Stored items
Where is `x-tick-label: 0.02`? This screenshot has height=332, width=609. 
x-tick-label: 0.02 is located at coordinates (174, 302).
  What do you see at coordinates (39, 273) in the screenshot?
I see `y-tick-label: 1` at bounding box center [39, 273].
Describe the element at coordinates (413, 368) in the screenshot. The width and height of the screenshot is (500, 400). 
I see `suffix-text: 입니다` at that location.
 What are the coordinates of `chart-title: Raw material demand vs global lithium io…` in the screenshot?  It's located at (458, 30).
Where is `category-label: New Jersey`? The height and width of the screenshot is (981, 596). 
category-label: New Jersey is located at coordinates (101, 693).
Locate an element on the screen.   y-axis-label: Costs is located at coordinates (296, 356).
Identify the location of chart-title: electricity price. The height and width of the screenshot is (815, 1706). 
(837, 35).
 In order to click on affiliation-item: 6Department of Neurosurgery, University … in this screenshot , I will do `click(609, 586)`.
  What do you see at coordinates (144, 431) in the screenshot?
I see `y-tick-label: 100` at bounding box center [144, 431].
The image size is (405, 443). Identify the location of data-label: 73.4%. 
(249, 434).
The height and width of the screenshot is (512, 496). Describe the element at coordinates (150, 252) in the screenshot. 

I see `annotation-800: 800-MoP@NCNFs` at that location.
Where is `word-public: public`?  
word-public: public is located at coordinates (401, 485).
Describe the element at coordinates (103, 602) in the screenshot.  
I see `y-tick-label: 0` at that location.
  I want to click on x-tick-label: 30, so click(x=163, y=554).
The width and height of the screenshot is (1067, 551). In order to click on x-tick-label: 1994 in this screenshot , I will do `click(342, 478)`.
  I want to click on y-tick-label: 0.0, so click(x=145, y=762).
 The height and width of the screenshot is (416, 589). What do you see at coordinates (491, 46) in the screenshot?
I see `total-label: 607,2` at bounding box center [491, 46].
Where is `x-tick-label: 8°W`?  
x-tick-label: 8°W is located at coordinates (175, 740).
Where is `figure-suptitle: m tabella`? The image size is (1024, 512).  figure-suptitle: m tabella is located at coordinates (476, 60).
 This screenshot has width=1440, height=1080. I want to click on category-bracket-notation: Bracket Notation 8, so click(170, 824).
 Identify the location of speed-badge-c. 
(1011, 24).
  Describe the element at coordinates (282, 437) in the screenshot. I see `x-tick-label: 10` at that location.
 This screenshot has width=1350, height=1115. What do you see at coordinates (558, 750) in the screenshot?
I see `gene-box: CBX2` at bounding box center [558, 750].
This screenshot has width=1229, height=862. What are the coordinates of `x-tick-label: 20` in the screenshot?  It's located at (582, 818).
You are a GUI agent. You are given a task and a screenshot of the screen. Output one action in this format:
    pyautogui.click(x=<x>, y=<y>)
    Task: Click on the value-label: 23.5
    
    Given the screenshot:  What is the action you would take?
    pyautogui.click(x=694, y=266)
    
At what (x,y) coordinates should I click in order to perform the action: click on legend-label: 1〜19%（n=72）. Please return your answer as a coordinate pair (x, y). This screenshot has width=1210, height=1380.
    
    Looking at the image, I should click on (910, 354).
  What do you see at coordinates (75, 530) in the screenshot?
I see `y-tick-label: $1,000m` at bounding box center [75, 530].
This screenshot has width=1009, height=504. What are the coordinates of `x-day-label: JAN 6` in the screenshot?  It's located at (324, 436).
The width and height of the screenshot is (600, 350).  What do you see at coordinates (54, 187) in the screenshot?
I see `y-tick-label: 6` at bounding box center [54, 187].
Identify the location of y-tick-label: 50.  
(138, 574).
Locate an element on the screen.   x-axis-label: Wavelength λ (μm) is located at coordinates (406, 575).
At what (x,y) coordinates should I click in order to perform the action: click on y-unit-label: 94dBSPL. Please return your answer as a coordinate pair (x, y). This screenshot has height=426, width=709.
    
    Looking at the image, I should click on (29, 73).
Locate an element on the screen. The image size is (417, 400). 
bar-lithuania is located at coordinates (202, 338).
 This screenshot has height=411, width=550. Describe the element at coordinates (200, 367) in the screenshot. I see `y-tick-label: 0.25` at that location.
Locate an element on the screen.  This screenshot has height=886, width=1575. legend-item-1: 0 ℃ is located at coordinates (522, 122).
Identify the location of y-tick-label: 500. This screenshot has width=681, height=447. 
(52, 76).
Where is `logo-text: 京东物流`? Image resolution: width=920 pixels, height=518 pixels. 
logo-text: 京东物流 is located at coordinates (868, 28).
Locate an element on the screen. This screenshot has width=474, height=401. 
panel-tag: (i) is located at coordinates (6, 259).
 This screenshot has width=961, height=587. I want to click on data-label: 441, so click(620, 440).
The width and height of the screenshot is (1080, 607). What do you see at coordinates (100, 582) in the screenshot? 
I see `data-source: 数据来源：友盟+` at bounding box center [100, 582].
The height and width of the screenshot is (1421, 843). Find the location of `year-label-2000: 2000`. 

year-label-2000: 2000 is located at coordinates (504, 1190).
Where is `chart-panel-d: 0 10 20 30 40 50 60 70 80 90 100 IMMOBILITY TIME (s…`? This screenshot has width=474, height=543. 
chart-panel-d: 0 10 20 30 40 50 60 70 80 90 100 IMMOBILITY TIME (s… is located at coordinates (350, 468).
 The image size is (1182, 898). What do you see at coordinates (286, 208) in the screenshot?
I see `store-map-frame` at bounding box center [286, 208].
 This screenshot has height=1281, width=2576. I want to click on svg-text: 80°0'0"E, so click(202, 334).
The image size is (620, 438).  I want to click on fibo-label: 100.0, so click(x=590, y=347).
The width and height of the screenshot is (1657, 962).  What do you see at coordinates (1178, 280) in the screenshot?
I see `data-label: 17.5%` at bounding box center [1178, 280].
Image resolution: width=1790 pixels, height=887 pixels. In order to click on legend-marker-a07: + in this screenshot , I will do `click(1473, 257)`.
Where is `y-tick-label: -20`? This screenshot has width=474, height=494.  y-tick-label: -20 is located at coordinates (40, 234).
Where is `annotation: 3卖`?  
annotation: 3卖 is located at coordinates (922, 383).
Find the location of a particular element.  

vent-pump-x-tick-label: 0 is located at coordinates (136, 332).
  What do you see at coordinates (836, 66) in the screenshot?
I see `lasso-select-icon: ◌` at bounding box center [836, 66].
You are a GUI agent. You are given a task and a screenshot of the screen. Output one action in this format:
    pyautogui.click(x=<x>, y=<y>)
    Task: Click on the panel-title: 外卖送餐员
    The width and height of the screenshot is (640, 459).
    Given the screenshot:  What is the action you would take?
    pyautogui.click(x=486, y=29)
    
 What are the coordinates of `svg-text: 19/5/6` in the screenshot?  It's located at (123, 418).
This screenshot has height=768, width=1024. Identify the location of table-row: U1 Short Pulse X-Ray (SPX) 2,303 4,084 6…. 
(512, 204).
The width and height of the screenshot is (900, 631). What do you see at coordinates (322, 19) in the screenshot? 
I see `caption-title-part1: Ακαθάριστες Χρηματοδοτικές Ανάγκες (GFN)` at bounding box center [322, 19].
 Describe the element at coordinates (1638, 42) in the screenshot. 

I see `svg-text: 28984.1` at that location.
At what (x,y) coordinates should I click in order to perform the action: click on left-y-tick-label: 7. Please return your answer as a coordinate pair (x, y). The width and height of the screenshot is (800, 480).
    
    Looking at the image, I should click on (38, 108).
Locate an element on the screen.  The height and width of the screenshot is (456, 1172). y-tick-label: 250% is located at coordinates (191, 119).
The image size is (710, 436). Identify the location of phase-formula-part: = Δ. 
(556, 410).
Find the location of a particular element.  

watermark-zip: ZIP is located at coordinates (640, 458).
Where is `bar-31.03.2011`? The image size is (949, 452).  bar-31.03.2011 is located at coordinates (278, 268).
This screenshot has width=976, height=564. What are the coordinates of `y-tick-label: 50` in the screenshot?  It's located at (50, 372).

Required action. Switch every "Where is" in the material to "Where's" and leave everything else unchanged.

Output of the task.
Where's `x-tick-label: 0.02`? This screenshot has height=332, width=609. 
x-tick-label: 0.02 is located at coordinates (174, 302).
  What do you see at coordinates (39, 273) in the screenshot?
I see `y-tick-label: 1` at bounding box center [39, 273].
Describe the element at coordinates (413, 368) in the screenshot. The width and height of the screenshot is (500, 400). 
I see `suffix-text: 입니다` at that location.
 What are the coordinates of `chart-title: Raw material demand vs global lithium io…` in the screenshot?  It's located at (458, 30).
Where's `category-label: New Jersey`? The height and width of the screenshot is (981, 596). 
category-label: New Jersey is located at coordinates (101, 693).
Locate an element on the screen.   y-axis-label: Costs is located at coordinates (296, 356).
Identify the location of chart-title: electricity price. The height and width of the screenshot is (815, 1706). 
(837, 35).
 In order to click on affiliation-item: 6Department of Neurosurgery, University … in this screenshot , I will do `click(609, 586)`.
  What do you see at coordinates (144, 431) in the screenshot?
I see `y-tick-label: 100` at bounding box center [144, 431].
The image size is (405, 443). Identify the location of data-label: 73.4%. 
(249, 434).
The height and width of the screenshot is (512, 496). Describe the element at coordinates (150, 252) in the screenshot. 

I see `annotation-800: 800-MoP@NCNFs` at that location.
Where's `word-public: public`?  
word-public: public is located at coordinates (401, 485).
Describe the element at coordinates (103, 602) in the screenshot.  
I see `y-tick-label: 0` at that location.
  I want to click on x-tick-label: 30, so click(x=163, y=554).
The width and height of the screenshot is (1067, 551). In order to click on x-tick-label: 1994 in this screenshot , I will do `click(342, 478)`.
  I want to click on y-tick-label: 0.0, so click(x=145, y=762).
 The height and width of the screenshot is (416, 589). What do you see at coordinates (491, 46) in the screenshot?
I see `total-label: 607,2` at bounding box center [491, 46].
Where's `x-tick-label: 8°W`?  
x-tick-label: 8°W is located at coordinates (175, 740).
Where's `figure-suptitle: m tabella`? The image size is (1024, 512).  figure-suptitle: m tabella is located at coordinates (476, 60).
 This screenshot has width=1440, height=1080. I want to click on category-bracket-notation: Bracket Notation 8, so click(170, 824).
 Identify the location of speed-badge-c. 
(1011, 24).
  Describe the element at coordinates (282, 437) in the screenshot. I see `x-tick-label: 10` at that location.
 This screenshot has width=1350, height=1115. What do you see at coordinates (558, 750) in the screenshot?
I see `gene-box: CBX2` at bounding box center [558, 750].
This screenshot has width=1229, height=862. What are the coordinates of `x-tick-label: 20` in the screenshot?  It's located at (582, 818).
You are a GUI agent. You are given a task and a screenshot of the screen. Output one action in this format:
    pyautogui.click(x=<x>, y=<y>)
    Task: Click on the value-label: 23.5
    
    Given the screenshot:  What is the action you would take?
    pyautogui.click(x=694, y=266)
    
At what (x,y) coordinates should I click in order to perform the action: click on legend-label: 1〜19%（n=72）. Please return your answer as a coordinate pair (x, y). This screenshot has width=1210, height=1380.
    
    Looking at the image, I should click on (910, 354).
  What do you see at coordinates (75, 530) in the screenshot?
I see `y-tick-label: $1,000m` at bounding box center [75, 530].
This screenshot has width=1009, height=504. What are the coordinates of `x-day-label: JAN 6` in the screenshot?  It's located at (324, 436).
The width and height of the screenshot is (600, 350).  What do you see at coordinates (54, 187) in the screenshot?
I see `y-tick-label: 6` at bounding box center [54, 187].
Identify the location of y-tick-label: 50.  
(138, 574).
Locate an element on the screen.   x-axis-label: Wavelength λ (μm) is located at coordinates (406, 575).
At what (x,y) coordinates should I click in order to perform the action: click on y-unit-label: 94dBSPL. Please return your answer as a coordinate pair (x, y). This screenshot has height=426, width=709.
    
    Looking at the image, I should click on (29, 73).
Locate an element on the screen. The image size is (417, 400). 
bar-lithuania is located at coordinates (202, 338).
 This screenshot has height=411, width=550. Describe the element at coordinates (200, 367) in the screenshot. I see `y-tick-label: 0.25` at that location.
Locate an element on the screen.  This screenshot has height=886, width=1575. legend-item-1: 0 ℃ is located at coordinates (522, 122).
Identify the location of y-tick-label: 500. This screenshot has width=681, height=447. 
(52, 76).
Where's `logo-text: 京东物流`? Image resolution: width=920 pixels, height=518 pixels. 
logo-text: 京东物流 is located at coordinates (868, 28).
Locate an element on the screen. This screenshot has width=474, height=401. 
panel-tag: (i) is located at coordinates (6, 259).
 This screenshot has width=961, height=587. I want to click on data-label: 441, so click(620, 440).
The width and height of the screenshot is (1080, 607). What do you see at coordinates (100, 582) in the screenshot? 
I see `data-source: 数据来源：友盟+` at bounding box center [100, 582].
The height and width of the screenshot is (1421, 843). Find the location of `year-label-2000: 2000`. 

year-label-2000: 2000 is located at coordinates (504, 1190).
Where's `chart-panel-d: 0 10 20 30 40 50 60 70 80 90 100 IMMOBILITY TIME (s…`? This screenshot has width=474, height=543. 
chart-panel-d: 0 10 20 30 40 50 60 70 80 90 100 IMMOBILITY TIME (s… is located at coordinates (350, 468).
 The image size is (1182, 898). What do you see at coordinates (286, 208) in the screenshot?
I see `store-map-frame` at bounding box center [286, 208].
 This screenshot has height=1281, width=2576. I want to click on svg-text: 80°0'0"E, so click(202, 334).
The image size is (620, 438).  I want to click on fibo-label: 100.0, so click(x=590, y=347).
The width and height of the screenshot is (1657, 962).  What do you see at coordinates (1178, 280) in the screenshot?
I see `data-label: 17.5%` at bounding box center [1178, 280].
Image resolution: width=1790 pixels, height=887 pixels. In order to click on legend-marker-a07: + in this screenshot , I will do `click(1473, 257)`.
Where's `y-tick-label: -20`? This screenshot has width=474, height=494.  y-tick-label: -20 is located at coordinates (40, 234).
Where's `annotation: 3卖`?  
annotation: 3卖 is located at coordinates (922, 383).
Find the location of a particular element.  

vent-pump-x-tick-label: 0 is located at coordinates (136, 332).
  What do you see at coordinates (836, 66) in the screenshot?
I see `lasso-select-icon: ◌` at bounding box center [836, 66].
You are a GUI agent. You are given a task and a screenshot of the screen. Output one action in this format:
    pyautogui.click(x=<x>, y=<y>)
    Task: Click on the panel-title: 外卖送餐员
    The width and height of the screenshot is (640, 459).
    Given the screenshot:  What is the action you would take?
    pyautogui.click(x=486, y=29)
    
 What are the coordinates of `svg-text: 19/5/6` in the screenshot?  It's located at (123, 418).
This screenshot has height=768, width=1024. Identify the location of table-row: U1 Short Pulse X-Ray (SPX) 2,303 4,084 6…. 
(512, 204).
The width and height of the screenshot is (900, 631). What do you see at coordinates (322, 19) in the screenshot? 
I see `caption-title-part1: Ακαθάριστες Χρηματοδοτικές Ανάγκες (GFN)` at bounding box center [322, 19].
 Describe the element at coordinates (1638, 42) in the screenshot. 

I see `svg-text: 28984.1` at that location.
At what (x,y) coordinates should I click in order to perform the action: click on left-y-tick-label: 7. Please return your answer as a coordinate pair (x, y). The width and height of the screenshot is (800, 480).
    
    Looking at the image, I should click on (38, 108).
Locate an element on the screen.  The height and width of the screenshot is (456, 1172). y-tick-label: 250% is located at coordinates (191, 119).
The image size is (710, 436). Identify the location of phase-formula-part: = Δ. 
(556, 410).
Find the location of a particular element.  

watermark-zip: ZIP is located at coordinates (640, 458).
Where's `bar-31.03.2011`? The image size is (949, 452).  bar-31.03.2011 is located at coordinates (278, 268).
This screenshot has width=976, height=564. What are the coordinates of `y-tick-label: 50` in the screenshot?  It's located at (50, 372).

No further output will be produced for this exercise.